Depth Matters: Exploring Deep Interactions of RGB-D for Semantic Segmentation in Traffic Scenes

Siyu Chen,Ting Han,Changshe Zhang,Weiquan Liu,Jinhe Su,Zongyue Wang,Guorong Cai
2024-09-12
Abstract:RGB-D has gradually become a crucial data source for understanding complex scenes in assisted driving. However, existing studies have paid insufficient attention to the intrinsic spatial properties of depth maps. This oversight significantly impacts the attention representation, leading to prediction errors caused by attention shift issues. To this end, we propose a novel learnable Depth interaction Pyramid Transformer (DiPFormer) to explore the effectiveness of depth. Firstly, we introduce Depth Spatial-Aware Optimization (Depth SAO) as offset to represent real-world spatial relationships. Secondly, the similarity in the feature space of RGB-D is learned by Depth Linear Cross-Attention (Depth LCA) to clarify spatial differences at the pixel level. Finally, an MLP Decoder is utilized to effectively fuse multi-scale features for meeting real-time requirements. Comprehensive experiments demonstrate that the proposed DiPFormer significantly addresses the issue of attention misalignment in both road detection (+7.5%) and semantic segmentation (+4.9% / +1.5%) tasks. DiPFormer achieves state-of-the-art performance on the KITTI (97.57% F-score on KITTI road and 68.74% mIoU on KITTI-360) and Cityscapes (83.4% mIoU) datasets.
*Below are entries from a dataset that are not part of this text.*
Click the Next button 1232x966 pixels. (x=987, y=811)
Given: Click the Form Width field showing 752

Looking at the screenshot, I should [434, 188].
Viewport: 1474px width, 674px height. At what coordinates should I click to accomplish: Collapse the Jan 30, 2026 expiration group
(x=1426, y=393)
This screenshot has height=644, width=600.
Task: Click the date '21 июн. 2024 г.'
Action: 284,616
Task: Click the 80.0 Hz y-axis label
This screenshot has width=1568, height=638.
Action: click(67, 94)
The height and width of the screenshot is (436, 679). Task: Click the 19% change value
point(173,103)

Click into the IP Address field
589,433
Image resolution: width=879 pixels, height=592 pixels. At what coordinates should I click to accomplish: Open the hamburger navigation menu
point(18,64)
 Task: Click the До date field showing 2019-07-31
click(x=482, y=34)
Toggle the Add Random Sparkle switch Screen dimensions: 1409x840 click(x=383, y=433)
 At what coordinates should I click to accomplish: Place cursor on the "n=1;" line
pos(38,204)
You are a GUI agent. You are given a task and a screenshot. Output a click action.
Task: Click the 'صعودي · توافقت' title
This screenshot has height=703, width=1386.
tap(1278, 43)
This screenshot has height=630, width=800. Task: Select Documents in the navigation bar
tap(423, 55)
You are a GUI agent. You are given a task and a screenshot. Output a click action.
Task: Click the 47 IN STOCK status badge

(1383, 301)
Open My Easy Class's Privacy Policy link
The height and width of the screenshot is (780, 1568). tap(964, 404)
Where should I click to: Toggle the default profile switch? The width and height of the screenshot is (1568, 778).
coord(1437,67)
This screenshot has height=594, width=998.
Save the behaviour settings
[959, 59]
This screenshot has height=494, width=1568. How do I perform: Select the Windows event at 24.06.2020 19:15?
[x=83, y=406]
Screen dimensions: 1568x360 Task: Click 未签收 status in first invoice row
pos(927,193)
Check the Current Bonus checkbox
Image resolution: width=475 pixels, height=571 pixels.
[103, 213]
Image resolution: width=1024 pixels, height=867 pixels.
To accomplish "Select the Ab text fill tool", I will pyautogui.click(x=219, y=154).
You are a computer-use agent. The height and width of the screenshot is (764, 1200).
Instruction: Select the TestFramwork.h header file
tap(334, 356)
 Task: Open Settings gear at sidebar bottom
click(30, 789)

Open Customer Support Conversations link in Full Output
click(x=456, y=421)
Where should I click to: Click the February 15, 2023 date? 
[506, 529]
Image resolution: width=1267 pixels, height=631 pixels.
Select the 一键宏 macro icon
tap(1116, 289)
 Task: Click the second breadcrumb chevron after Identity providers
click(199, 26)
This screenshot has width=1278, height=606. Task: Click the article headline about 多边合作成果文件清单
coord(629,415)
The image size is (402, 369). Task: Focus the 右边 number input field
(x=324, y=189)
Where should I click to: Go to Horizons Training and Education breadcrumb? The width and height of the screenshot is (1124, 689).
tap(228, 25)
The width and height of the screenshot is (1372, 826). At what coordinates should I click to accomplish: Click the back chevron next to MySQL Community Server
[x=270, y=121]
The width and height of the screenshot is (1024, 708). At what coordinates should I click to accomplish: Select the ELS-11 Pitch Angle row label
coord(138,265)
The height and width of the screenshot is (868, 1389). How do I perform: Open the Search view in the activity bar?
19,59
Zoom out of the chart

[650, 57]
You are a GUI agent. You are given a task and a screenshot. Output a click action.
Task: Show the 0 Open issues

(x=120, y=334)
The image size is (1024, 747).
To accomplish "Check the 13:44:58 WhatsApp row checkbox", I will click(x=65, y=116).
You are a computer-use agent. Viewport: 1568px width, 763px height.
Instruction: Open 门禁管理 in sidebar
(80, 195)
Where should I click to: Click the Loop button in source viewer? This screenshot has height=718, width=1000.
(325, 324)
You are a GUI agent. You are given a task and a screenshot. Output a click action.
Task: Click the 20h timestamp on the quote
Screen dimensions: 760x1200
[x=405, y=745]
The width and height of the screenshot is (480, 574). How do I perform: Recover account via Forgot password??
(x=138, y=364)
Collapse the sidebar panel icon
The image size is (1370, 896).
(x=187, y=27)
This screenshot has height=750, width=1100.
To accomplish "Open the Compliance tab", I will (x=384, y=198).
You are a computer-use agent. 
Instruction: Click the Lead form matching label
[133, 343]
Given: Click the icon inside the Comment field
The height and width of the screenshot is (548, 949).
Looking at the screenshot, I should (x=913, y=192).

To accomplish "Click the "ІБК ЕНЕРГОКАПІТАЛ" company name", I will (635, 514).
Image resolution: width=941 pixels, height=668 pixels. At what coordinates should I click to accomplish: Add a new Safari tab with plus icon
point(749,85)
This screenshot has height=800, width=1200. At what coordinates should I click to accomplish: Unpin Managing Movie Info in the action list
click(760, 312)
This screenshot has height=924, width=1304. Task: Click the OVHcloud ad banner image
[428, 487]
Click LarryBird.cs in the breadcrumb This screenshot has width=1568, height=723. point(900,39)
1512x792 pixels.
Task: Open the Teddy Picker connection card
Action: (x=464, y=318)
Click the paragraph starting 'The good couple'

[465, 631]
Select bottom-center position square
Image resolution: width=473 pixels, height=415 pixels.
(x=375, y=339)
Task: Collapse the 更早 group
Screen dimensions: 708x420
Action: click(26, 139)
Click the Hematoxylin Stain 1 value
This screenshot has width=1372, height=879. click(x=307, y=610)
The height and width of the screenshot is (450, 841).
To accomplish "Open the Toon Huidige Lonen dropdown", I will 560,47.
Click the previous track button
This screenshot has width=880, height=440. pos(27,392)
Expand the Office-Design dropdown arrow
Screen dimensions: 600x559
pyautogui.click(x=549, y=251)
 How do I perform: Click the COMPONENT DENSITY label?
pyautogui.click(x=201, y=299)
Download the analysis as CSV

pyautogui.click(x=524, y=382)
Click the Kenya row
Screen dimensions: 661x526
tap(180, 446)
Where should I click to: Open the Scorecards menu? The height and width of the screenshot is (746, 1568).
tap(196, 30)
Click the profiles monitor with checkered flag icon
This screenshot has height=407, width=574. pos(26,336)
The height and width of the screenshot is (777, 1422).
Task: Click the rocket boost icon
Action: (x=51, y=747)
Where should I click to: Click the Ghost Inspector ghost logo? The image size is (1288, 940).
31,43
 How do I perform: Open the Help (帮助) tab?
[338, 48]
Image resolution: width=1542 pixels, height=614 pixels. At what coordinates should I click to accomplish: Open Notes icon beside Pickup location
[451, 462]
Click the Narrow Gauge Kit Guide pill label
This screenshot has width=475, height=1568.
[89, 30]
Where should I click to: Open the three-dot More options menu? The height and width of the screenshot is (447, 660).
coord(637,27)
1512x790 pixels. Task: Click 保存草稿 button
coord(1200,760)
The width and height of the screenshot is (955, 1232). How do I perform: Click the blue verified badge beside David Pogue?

Computer Vision and Pattern Recognition
What problem does this paper attempt to address?
The paper aims to address the issues of semantic segmentation and road detection in autonomous driving scenarios, particularly the failure of existing methods to fully utilize the intrinsic spatial properties of depth maps when processing RGB-D data. This leads to offset problems in attention representation, thereby affecting prediction accuracy. To this end, the authors propose a novel learnable Depth Interaction Pyramid Transformer (DiPFormer), which introduces Depth Spatial Awareness Optimization (Depth SAO) to represent real-world spatial relationships and employs Depth Linear Cross Attention (Depth LCA) to learn the similarity of RGB-D feature spaces, thus addressing the attention offset problem. Additionally, an MLP decoder is used to effectively fuse multi-scale features to meet real-time requirements. Experimental results show that DiPFormer significantly improves the performance of road detection and semantic segmentation tasks on several well-known datasets such as KITTI, KITTI-360, and Cityscapes.